── Information shown ──
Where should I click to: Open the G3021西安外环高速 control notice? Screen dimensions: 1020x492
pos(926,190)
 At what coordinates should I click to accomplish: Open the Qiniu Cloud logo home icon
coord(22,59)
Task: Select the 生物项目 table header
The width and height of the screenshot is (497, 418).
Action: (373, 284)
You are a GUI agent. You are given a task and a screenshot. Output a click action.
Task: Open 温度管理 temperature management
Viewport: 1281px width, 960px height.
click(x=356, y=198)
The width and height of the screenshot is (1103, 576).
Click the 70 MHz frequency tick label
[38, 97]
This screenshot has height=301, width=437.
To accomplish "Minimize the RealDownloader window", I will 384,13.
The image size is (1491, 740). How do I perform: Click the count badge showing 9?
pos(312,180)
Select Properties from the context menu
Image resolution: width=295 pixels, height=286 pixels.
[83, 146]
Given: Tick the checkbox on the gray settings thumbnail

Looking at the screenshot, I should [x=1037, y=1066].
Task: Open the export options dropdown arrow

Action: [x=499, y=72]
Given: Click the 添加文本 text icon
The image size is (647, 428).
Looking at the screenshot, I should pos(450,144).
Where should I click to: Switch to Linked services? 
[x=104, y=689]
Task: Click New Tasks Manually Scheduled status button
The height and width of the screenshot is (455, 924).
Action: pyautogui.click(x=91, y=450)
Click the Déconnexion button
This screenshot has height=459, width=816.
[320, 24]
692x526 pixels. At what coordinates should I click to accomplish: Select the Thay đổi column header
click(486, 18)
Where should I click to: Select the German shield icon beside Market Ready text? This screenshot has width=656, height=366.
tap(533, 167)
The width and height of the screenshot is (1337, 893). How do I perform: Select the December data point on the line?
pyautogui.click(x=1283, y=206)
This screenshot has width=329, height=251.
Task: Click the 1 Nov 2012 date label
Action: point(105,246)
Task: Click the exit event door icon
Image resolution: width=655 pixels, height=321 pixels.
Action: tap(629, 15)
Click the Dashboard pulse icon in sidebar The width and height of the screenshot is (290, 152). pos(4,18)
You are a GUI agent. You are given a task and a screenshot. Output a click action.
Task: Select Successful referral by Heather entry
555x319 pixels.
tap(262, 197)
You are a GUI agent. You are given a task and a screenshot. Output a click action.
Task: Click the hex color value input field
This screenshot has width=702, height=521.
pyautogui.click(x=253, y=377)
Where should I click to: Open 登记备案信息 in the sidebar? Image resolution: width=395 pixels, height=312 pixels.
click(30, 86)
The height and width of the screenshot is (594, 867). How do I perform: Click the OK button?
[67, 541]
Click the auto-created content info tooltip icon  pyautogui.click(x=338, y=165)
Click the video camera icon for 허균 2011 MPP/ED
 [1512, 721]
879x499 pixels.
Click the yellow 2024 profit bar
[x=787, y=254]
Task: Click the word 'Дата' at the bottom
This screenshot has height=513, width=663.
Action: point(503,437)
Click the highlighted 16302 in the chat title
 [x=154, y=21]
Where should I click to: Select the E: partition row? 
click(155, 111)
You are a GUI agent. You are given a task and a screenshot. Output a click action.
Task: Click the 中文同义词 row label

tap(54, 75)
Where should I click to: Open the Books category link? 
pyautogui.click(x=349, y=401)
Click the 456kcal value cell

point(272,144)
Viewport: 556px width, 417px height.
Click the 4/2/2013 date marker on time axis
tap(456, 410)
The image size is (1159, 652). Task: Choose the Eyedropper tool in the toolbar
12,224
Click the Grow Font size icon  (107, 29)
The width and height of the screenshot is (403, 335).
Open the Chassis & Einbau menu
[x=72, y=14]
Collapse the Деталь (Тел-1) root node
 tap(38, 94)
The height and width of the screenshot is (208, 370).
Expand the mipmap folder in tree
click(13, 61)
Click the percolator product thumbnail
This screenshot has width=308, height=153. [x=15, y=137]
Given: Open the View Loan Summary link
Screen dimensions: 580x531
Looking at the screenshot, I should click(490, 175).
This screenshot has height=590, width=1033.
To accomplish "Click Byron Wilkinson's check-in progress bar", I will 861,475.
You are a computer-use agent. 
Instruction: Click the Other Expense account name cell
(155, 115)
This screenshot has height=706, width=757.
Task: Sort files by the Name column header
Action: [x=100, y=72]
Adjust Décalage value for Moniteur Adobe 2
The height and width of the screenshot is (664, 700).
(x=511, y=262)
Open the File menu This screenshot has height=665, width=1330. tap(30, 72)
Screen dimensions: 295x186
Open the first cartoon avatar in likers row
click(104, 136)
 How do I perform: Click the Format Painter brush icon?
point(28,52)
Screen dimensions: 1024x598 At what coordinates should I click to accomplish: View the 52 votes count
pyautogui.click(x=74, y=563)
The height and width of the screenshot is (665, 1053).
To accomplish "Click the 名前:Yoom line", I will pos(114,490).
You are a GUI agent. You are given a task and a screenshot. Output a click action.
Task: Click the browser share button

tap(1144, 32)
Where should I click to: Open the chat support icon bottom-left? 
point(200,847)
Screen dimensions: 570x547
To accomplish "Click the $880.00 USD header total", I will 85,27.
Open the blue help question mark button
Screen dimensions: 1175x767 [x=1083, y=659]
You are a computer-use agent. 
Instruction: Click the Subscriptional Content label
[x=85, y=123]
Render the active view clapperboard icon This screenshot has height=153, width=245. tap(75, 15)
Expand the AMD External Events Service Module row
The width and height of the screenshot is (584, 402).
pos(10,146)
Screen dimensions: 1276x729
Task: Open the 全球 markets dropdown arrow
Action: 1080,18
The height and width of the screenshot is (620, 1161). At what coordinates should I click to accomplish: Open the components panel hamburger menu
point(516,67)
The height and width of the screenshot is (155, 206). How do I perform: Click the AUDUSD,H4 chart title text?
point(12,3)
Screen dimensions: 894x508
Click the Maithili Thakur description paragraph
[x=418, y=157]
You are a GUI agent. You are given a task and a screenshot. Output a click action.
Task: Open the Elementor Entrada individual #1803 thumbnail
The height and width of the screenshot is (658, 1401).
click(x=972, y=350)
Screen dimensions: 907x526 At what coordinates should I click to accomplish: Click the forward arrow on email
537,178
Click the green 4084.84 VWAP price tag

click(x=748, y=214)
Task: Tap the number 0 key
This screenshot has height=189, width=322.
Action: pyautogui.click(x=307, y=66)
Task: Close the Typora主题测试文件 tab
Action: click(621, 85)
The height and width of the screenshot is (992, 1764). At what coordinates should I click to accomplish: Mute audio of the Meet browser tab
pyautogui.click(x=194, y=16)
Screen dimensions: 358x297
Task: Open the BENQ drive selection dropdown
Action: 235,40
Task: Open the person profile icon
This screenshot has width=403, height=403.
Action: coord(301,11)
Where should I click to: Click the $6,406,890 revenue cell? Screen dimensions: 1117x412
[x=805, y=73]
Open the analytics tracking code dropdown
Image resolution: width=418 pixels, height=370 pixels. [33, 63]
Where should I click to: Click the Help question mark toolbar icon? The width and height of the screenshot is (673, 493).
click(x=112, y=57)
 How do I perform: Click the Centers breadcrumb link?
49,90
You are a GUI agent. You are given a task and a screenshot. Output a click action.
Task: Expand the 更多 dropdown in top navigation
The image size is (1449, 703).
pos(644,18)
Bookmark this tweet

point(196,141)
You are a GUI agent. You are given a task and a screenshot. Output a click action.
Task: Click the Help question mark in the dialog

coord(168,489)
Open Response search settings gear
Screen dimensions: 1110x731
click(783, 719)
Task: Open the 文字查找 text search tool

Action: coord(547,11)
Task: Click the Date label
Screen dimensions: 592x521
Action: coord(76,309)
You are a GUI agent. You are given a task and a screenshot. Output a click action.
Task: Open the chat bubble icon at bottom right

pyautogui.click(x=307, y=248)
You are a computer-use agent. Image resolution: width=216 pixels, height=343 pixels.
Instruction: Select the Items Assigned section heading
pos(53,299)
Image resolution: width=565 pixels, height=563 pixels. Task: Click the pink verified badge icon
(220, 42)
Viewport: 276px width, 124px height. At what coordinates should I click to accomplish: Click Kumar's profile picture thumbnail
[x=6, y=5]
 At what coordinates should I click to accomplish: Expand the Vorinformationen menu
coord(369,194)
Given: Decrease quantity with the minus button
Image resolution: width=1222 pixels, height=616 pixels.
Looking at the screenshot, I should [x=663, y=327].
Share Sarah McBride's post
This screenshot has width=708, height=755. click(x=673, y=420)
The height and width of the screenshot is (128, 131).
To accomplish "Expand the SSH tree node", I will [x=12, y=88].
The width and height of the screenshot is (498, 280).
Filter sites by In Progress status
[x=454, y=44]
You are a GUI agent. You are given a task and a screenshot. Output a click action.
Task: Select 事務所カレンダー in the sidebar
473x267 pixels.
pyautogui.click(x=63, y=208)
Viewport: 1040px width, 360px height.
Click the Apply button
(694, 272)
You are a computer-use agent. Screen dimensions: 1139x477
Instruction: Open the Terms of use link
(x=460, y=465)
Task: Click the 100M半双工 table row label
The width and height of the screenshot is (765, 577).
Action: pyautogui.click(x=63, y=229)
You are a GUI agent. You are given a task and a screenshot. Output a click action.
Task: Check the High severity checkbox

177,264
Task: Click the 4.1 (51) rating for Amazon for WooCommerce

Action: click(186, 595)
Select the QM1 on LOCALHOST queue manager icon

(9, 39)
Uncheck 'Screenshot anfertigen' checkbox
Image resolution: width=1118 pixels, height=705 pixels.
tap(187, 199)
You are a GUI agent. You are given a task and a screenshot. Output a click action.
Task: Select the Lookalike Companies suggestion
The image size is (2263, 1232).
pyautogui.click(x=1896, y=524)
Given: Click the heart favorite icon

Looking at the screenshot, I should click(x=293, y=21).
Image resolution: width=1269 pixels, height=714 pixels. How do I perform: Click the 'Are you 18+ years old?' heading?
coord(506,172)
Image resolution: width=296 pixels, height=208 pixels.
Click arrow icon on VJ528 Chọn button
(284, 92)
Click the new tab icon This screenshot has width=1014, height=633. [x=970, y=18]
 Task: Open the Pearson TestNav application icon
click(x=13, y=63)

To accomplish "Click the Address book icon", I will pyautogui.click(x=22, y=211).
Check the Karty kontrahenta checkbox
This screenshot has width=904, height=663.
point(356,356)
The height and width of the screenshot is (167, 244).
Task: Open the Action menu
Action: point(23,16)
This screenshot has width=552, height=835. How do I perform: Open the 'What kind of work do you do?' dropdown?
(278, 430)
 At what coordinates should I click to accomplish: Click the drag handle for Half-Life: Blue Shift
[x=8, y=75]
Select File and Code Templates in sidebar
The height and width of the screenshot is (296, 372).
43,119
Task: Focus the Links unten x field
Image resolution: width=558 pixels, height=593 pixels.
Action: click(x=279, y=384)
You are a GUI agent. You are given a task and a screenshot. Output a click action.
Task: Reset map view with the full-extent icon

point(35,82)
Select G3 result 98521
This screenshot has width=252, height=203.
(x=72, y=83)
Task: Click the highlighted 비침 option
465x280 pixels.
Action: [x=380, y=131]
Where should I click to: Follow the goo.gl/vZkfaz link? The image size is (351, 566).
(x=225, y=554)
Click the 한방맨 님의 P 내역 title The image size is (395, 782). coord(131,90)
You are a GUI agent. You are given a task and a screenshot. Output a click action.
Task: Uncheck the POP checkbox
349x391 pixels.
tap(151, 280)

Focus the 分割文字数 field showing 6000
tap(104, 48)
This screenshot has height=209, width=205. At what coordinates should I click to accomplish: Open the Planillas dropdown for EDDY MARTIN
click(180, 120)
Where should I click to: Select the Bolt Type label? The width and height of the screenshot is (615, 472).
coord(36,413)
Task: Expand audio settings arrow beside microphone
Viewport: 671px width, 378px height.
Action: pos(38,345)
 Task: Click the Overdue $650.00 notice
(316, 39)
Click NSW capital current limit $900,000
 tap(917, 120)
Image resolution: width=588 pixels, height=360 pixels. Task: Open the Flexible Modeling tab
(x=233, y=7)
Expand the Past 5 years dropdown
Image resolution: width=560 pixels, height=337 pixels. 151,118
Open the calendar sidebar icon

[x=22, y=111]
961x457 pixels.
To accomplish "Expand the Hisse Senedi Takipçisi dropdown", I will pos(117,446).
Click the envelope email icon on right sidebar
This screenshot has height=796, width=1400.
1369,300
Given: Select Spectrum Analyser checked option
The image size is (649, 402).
───
*To be done*
Starting with the first line of the entries and going through the line that contains "click(x=356, y=198)", give those lines as a Markdown table with the columns Row and Line. Number the rows and leave out any blank lines.

*The answer*
| Row | Line |
|---|---|
| 1 | Where should I click to: Open the G3021西安外环高速 control notice? Screen dimensions: 1020x492 |
| 2 | pos(926,190) |
| 3 |  At what coordinates should I click to accomplish: Open the Qiniu Cloud logo home icon |
| 4 | coord(22,59) |
| 5 | Task: Select the 生物项目 table header |
| 6 | The width and height of the screenshot is (497, 418). |
| 7 | Action: (373, 284) |
| 8 | You are a GUI agent. You are given a task and a screenshot. Output a click action. |
| 9 | Task: Open 温度管理 temperature management |
| 10 | Viewport: 1281px width, 960px height. |
| 11 | click(x=356, y=198) |